▶ WHAT IS ASKED:
[1] In the blog post, copy out the section between "WARNING:   Clearly from" and "I even begin?", inclusive, swapping "coffee chat" for "morning chat".
[2] According to the blog post, which organization is behind the ad published in the National Post?
[3] Carry the blog post about the National Post ad forward from its last sentence.

WARNING:   Clearly from the title, this coffee chat will be addressing a rather sensitive sexual topic.  I am aware that many of my readers/followers might believe this to be offensive.   Certainly, it is not my intent to offend anyone.  However, I believe it to be a topic worth discussing.  Sexual conversations are still so taboo, but since this concerns our children, I am making myself ready and willing for open dialogue.  And be forewarned:  it's a lot of reading today!


This is the ad that was published in the National Post recently. It is from the Institute for Canadian Values.  Oh boy. Where do I even begin?

If you have not read it, Take A Minute to do so....

Well, the comment section alone could spawn at least a dozen other blog posts. Not sure that they would all remain on topic though. And in sharing those comments alone, I certainly would be in violation of that  PLEDGE I took.

▶ LISTED RECORDS:
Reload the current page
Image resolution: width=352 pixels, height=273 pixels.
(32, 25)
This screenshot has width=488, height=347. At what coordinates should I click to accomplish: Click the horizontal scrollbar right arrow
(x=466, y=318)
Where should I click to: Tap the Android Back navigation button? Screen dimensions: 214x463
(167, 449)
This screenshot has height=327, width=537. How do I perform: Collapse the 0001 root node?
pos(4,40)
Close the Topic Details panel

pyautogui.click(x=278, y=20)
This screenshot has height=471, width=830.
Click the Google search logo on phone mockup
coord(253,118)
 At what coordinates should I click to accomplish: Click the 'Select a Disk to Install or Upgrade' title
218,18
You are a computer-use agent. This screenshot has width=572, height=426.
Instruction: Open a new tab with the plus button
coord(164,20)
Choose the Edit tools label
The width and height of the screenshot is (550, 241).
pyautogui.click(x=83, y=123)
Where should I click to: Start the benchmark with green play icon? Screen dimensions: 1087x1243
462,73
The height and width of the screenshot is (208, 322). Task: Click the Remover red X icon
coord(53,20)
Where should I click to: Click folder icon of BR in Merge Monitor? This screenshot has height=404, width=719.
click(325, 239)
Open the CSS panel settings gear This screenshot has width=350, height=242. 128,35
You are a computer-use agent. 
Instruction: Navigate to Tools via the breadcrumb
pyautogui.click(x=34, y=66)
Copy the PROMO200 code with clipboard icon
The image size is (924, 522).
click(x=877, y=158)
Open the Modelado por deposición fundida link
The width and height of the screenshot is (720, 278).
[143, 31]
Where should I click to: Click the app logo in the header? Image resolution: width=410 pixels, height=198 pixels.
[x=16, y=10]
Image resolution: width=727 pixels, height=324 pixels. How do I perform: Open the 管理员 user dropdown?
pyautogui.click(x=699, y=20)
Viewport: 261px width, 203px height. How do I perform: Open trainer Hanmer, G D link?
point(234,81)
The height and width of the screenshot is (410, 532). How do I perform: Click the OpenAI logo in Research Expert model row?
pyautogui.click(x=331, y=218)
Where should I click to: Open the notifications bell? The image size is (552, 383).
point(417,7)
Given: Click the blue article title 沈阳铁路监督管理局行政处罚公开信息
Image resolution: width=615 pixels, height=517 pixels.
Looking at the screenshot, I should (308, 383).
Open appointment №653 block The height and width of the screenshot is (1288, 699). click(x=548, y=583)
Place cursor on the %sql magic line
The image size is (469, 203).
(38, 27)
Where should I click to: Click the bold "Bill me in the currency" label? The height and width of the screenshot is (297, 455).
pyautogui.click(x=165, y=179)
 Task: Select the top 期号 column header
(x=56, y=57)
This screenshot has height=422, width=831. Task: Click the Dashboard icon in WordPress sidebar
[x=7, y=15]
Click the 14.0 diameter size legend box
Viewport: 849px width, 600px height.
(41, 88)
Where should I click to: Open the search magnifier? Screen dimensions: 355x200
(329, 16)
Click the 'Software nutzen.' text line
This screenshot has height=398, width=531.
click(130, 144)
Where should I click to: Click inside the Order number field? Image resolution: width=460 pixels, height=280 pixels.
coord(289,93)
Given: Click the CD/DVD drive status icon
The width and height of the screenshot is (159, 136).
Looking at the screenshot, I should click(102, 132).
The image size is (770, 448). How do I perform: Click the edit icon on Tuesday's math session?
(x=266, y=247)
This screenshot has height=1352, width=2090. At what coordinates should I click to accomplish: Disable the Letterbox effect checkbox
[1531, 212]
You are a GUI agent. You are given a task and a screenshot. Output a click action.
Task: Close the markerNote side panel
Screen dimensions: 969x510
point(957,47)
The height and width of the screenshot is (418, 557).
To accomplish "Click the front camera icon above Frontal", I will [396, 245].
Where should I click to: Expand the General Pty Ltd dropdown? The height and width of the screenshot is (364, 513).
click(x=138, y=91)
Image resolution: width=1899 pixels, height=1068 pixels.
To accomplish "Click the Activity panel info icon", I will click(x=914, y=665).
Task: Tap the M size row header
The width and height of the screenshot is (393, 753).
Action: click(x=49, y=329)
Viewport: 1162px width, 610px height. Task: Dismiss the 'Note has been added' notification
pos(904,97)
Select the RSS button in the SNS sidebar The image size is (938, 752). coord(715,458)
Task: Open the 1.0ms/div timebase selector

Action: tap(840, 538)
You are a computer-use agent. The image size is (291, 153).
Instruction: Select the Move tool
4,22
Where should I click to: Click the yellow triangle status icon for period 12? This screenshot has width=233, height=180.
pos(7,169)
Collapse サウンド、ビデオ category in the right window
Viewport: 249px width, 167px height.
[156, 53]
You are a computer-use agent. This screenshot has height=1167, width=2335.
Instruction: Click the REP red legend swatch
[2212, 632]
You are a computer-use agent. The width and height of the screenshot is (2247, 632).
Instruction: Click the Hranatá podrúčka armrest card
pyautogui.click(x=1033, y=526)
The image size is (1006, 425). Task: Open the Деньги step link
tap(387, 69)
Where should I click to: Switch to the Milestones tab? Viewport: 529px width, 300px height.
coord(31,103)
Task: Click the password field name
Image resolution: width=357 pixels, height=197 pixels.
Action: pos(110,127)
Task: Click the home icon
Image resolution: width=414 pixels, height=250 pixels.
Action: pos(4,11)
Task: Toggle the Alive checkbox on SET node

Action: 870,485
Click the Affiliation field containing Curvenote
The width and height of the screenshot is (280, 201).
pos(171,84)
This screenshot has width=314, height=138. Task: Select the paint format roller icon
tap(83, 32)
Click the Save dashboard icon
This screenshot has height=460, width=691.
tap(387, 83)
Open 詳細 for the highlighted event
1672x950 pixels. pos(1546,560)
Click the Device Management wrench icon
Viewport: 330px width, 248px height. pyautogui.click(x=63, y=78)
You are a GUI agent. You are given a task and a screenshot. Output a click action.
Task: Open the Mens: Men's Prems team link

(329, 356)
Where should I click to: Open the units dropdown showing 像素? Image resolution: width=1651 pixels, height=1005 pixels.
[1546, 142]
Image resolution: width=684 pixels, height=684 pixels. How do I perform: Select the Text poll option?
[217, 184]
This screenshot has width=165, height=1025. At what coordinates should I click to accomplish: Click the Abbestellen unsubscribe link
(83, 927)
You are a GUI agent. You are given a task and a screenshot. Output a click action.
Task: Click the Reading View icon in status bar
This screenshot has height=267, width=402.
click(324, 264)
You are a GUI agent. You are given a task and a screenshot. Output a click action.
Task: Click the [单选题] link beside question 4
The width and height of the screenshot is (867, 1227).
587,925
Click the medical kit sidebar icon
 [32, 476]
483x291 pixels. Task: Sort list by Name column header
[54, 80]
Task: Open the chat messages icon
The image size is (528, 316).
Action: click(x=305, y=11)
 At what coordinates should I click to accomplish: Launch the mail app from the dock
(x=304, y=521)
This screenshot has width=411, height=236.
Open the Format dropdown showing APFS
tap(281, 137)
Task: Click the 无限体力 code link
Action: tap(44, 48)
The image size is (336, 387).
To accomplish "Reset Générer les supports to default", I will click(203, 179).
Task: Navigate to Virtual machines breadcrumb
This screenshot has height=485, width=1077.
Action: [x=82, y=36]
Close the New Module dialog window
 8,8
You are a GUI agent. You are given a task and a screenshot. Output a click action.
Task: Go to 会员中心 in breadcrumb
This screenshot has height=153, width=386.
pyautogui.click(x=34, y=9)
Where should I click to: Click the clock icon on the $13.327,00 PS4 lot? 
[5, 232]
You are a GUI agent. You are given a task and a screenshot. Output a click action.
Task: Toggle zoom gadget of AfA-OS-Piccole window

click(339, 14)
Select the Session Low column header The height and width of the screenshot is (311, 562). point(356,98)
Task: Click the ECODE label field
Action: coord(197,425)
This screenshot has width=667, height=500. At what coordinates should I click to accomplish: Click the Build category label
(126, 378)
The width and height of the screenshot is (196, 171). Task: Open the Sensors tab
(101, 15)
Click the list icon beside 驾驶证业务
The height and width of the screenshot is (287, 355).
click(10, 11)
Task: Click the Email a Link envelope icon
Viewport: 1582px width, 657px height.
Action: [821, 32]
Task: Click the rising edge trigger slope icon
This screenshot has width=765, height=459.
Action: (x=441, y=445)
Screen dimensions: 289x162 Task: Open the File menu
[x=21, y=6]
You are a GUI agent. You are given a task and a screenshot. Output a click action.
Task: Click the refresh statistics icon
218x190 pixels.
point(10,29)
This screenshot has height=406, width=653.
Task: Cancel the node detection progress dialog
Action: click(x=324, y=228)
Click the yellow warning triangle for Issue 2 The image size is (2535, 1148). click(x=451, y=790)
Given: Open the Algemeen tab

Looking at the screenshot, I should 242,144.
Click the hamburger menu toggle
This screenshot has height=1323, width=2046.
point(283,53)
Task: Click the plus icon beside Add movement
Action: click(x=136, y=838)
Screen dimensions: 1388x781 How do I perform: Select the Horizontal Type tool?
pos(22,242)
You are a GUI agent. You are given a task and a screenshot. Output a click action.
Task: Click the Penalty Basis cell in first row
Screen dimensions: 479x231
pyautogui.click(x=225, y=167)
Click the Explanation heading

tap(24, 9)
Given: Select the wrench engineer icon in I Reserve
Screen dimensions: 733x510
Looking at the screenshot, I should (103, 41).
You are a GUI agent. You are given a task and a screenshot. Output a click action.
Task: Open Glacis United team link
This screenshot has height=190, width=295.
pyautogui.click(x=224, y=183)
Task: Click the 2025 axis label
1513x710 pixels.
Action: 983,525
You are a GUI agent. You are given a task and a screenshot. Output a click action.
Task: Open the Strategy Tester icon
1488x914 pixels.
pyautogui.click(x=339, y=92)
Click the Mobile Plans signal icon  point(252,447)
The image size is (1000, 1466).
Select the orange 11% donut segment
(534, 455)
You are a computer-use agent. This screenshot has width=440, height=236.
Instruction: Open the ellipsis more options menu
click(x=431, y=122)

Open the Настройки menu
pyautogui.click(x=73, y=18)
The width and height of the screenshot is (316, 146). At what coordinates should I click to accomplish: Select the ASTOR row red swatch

▶ IN RESPONSE:
[1]
WARNING:   Clearly from the title, this morning chat will be addressing a rather sensitive sexual topic.  I am aware that many of my readers/followers might believe this to be offensive.   Certainly, it is not my intent to offend anyone.  However, I believe it to be a topic worth discussing.  Sexual conversations are still so taboo, but since this concerns our children, I am making myself ready and willing for open dialogue.  And be forewarned:  it's a lot of reading today!


This is the ad that was published in the National Post recently. It is from the Institute for Canadian Values.  Oh boy. Where do I even begin?

[2] The Institute for Canadian Values.

[3]
Yet, still: So much to say. And yet, probably not what you might think I have to say.

First, do I have a “problem” with the ad?

Essentially, no. Freedom of speech baby. And that means everyone. Or, at least everyone who can afford to place an ad in a National paper. Or convince a political party to support their agenda. If you disagree, or simply don’t like the religious, political, or educational content of the ad – hey, don’t buy the paper. Cancel your subscription. Whatever. Again, you are free to make those decisions.   But don't complain if you did not show up to cast your vote.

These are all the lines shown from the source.